Neuroserpin is expressed in the pituitary and adrenal glands and induces the extension of neurite-like processes in AtT-20 cells

Abstract

Two cDNAs encoding the serine protease inhibitor (serpin) neuroserpin were cloned from a rat pituitary cDNA library (rNS-1, 2922 bp; rNS-2, 1599 bp). In situ hybridization histochemistry showed neuroserpin transcripts in the intermediate, anterior and posterior lobes of the pituitary gland and medullary cells in the adrenal gland. Expression of rNS-1 mRNA was restricted to selected cells in the pituitary gland. Analysis of purified secretory-granule fractions from pituitary and adrenal tissues indicated that neuroserpin was found in dense-cored secretory granules. This result suggested that endocrine neuroserpin may regulate intragranular proteases or inhibit enzymes following regulated secretion. To investigate the function of neuroserpin in endocrine tissues we established stable anterior pituitary AtT-20 cell lines expressing neuroserpin. Cells with increased levels of neuroserpin responded by extending neurite-like processes. Extracellular proteolysis by serine protease plasminogen activators has been suggested to regulate neurite outgrowth. As neuroserpin inhibits tissue plasminogen activator (tPA) in vitro, we measured plasminogen-activator levels.

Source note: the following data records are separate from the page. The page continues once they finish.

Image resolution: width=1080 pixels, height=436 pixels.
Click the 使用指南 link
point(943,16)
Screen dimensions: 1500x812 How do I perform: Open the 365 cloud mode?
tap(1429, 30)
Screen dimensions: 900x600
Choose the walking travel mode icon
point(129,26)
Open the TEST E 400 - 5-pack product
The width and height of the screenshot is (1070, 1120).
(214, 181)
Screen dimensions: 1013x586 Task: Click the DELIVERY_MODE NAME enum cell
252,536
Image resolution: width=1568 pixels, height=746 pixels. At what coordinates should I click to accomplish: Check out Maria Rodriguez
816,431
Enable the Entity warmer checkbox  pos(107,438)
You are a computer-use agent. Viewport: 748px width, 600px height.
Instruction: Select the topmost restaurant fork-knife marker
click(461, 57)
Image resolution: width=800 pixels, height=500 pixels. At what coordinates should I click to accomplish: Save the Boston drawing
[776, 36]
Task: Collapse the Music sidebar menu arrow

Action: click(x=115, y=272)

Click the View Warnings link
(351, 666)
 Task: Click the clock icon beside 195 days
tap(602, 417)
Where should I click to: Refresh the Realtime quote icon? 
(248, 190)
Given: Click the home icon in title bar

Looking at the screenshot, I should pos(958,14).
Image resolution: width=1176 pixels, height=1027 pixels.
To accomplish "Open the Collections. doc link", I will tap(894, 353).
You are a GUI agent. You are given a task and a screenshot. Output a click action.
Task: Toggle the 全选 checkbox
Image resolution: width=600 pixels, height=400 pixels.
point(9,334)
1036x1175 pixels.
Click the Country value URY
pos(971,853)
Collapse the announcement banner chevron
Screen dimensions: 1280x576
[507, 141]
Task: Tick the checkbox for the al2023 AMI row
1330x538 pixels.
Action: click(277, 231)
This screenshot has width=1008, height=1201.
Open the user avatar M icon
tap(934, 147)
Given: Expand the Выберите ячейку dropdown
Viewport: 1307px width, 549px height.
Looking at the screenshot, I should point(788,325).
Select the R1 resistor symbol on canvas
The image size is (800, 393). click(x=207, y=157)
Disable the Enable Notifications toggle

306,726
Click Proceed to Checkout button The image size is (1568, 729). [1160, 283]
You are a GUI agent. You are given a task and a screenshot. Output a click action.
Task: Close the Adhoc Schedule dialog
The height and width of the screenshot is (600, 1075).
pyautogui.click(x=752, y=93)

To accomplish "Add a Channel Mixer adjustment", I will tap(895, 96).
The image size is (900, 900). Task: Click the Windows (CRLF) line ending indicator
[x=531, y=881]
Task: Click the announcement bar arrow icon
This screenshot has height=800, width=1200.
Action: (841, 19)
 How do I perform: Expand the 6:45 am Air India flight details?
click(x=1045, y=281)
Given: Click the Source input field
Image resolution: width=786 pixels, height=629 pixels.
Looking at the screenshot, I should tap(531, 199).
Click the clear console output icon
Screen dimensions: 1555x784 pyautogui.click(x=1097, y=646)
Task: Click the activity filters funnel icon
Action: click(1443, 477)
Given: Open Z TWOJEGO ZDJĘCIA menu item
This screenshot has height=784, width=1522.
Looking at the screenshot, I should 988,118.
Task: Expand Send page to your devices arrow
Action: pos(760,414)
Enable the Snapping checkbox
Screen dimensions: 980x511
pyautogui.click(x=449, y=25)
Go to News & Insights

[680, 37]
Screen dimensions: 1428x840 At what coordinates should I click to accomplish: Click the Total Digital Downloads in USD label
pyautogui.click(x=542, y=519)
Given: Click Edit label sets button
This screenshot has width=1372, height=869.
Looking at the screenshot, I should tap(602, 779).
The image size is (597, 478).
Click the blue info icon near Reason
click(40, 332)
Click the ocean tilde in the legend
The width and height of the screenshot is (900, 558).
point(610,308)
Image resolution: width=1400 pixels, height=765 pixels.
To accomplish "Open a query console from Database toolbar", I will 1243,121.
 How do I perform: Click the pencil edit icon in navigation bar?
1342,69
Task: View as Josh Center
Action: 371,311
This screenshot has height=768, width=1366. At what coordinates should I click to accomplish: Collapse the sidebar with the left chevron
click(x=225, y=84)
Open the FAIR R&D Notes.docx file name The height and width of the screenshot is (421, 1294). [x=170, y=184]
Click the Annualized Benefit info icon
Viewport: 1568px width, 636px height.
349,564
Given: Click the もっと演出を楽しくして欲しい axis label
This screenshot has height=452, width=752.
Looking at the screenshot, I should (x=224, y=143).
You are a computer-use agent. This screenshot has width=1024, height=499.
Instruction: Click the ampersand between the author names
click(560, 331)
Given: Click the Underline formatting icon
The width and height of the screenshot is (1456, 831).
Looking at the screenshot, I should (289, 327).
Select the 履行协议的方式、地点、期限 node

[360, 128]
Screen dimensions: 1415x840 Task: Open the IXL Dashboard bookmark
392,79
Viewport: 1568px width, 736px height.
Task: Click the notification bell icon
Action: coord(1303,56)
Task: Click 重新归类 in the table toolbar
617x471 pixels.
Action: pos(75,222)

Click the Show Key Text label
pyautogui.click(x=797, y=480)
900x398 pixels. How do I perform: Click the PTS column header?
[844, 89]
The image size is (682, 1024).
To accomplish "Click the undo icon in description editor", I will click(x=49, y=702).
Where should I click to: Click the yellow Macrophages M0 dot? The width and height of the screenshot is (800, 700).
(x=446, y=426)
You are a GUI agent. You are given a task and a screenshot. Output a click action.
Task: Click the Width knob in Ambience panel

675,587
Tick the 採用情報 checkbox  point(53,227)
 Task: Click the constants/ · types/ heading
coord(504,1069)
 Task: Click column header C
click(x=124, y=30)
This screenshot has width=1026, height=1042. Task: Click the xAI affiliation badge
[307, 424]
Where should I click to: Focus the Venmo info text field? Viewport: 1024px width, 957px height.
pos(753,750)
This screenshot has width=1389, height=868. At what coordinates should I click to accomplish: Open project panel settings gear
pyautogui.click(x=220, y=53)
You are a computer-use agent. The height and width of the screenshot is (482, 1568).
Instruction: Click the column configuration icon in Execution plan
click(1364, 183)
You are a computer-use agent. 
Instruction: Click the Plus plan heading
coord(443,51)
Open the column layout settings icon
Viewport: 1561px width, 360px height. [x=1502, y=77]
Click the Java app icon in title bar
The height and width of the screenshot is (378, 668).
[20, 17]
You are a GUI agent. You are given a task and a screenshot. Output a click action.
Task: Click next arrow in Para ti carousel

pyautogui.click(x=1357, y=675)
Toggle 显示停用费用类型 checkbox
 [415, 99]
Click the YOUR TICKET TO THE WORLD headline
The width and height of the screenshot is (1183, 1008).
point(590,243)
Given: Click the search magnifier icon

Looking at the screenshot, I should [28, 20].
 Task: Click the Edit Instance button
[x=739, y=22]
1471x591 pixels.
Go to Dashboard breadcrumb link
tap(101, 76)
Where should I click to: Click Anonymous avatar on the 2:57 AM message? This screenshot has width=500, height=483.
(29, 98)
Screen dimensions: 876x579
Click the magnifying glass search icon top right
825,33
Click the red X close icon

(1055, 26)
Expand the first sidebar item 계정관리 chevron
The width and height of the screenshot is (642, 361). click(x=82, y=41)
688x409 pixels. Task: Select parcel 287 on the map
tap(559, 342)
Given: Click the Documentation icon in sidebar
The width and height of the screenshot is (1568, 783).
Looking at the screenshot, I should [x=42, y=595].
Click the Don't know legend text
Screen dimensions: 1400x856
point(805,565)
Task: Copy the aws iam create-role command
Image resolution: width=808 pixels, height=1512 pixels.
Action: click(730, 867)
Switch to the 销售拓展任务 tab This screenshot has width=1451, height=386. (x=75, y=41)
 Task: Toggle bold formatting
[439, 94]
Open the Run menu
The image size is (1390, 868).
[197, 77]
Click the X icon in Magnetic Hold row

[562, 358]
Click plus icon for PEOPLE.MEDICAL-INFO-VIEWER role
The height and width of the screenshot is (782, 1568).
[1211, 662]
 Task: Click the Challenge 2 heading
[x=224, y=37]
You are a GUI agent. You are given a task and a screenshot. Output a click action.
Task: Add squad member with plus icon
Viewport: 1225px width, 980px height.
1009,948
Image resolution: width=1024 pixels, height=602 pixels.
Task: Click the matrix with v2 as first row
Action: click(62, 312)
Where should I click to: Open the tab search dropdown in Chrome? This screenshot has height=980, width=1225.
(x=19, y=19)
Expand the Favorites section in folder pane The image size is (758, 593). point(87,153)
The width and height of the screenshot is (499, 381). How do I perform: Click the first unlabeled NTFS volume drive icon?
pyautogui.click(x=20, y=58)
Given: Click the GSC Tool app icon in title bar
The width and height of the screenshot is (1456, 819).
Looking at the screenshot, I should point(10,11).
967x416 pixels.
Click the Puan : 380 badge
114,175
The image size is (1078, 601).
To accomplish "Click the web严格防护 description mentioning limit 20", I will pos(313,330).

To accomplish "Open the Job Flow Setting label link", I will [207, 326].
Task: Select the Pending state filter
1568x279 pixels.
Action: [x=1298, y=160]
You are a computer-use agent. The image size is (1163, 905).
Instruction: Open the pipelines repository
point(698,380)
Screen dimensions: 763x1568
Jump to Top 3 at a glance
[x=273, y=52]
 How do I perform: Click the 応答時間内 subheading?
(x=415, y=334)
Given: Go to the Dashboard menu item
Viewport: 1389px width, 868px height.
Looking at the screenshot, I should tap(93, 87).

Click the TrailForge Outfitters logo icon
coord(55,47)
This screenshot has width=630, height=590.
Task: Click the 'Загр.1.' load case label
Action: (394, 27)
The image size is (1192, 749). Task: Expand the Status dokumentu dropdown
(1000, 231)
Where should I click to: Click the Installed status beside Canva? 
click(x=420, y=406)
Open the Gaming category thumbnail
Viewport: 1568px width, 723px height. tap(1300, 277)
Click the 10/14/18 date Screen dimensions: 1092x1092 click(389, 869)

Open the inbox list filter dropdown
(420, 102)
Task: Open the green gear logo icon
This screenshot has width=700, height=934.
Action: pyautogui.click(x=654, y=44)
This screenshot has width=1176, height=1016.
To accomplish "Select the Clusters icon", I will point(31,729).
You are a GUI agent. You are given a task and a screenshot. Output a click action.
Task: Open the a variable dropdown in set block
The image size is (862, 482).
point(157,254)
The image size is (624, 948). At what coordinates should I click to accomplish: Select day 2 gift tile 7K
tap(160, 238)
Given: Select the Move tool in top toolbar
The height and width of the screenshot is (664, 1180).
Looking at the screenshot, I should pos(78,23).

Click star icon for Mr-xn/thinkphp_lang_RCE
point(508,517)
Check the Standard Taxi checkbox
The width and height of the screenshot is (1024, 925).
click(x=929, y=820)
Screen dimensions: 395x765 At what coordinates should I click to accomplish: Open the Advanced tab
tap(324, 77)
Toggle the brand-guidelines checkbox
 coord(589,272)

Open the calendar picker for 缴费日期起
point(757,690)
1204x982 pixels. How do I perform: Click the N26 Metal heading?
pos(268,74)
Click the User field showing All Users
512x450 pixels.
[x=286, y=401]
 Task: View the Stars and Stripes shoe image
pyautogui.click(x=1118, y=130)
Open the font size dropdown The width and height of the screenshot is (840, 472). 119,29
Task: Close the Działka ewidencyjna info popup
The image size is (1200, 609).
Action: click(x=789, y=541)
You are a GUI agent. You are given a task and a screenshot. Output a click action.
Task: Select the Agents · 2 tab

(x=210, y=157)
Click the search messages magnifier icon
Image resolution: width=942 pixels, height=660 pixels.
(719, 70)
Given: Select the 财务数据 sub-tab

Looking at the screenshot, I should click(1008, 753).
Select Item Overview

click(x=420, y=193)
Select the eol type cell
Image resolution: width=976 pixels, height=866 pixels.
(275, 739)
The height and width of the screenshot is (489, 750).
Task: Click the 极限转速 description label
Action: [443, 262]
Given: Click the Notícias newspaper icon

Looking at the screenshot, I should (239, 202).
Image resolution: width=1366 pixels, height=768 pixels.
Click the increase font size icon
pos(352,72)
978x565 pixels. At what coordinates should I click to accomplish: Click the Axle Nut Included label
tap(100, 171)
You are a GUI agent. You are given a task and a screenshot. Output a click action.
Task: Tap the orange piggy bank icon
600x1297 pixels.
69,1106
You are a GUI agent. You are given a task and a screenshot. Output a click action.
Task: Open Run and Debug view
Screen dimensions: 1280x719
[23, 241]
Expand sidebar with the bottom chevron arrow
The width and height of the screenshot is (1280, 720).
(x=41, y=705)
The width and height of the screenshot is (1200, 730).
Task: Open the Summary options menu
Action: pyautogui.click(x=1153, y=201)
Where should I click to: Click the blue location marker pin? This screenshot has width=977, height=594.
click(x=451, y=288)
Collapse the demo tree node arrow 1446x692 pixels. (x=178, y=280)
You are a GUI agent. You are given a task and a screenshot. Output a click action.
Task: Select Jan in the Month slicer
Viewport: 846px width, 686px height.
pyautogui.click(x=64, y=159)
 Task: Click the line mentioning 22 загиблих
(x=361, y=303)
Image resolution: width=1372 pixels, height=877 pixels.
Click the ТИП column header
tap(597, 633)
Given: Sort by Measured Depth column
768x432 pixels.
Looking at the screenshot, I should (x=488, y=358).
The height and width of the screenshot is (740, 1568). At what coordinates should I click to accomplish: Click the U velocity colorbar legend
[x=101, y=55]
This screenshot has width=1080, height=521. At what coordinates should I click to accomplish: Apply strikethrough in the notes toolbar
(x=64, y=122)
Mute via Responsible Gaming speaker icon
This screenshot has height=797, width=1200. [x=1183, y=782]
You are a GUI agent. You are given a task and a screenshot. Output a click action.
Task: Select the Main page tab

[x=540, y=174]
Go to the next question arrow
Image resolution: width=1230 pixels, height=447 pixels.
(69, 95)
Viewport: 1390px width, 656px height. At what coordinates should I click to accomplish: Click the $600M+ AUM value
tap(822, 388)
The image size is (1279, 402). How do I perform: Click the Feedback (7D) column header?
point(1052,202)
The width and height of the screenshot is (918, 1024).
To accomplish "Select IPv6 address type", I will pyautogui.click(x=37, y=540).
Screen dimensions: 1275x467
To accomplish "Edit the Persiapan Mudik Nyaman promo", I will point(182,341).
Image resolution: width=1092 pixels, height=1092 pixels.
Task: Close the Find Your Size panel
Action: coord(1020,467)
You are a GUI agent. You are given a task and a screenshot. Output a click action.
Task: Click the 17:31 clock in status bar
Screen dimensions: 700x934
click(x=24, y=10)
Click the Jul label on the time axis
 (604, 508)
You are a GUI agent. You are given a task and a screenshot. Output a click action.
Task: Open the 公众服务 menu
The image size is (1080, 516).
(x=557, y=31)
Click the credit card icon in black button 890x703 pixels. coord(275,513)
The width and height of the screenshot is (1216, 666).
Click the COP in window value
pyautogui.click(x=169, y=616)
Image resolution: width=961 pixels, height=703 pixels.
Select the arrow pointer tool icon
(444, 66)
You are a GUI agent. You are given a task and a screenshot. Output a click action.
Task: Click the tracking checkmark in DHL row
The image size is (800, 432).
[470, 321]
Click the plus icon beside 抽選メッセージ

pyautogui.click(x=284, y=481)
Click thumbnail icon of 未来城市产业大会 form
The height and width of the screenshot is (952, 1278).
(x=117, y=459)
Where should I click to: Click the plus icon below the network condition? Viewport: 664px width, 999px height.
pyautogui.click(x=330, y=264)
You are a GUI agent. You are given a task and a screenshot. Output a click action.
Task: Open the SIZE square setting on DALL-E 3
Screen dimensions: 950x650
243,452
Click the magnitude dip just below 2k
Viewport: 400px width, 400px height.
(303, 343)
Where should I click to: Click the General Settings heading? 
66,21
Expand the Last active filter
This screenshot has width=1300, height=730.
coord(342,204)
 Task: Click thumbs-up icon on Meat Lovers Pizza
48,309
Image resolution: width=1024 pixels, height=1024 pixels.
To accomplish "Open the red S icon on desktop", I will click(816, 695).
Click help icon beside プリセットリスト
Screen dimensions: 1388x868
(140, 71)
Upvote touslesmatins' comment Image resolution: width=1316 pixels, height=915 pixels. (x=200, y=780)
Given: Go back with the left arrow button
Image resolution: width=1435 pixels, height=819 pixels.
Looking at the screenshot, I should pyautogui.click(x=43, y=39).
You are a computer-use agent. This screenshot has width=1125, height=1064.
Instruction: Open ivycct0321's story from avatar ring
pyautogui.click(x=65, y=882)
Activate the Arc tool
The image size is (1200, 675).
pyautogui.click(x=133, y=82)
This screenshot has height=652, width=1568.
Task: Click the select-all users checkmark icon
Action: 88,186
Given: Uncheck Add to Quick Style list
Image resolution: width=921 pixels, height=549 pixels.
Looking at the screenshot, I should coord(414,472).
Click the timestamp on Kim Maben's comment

Zymographic analysis indicated that AtT-20 cells synthesized and secreted a plasminogen activator identical in size to tPA. A higher-molecular-mass tPA-neuroserpin complex was also observed in AtT-20-cell conditioned culture medium. tPA levels were similar in parent AtT-20 cells and a stable cell line with increased levels of neuroserpin. There was no accumulation of a tPA-neuroserpin complex. Together these results identify endocrine cells as an important source of neuroserpin. Moreover they suggest that neuroserpin is released from dense-cored secretory granules to regulate cell-extracellular matrix interactions through a mechanism that may not directly involve tPA.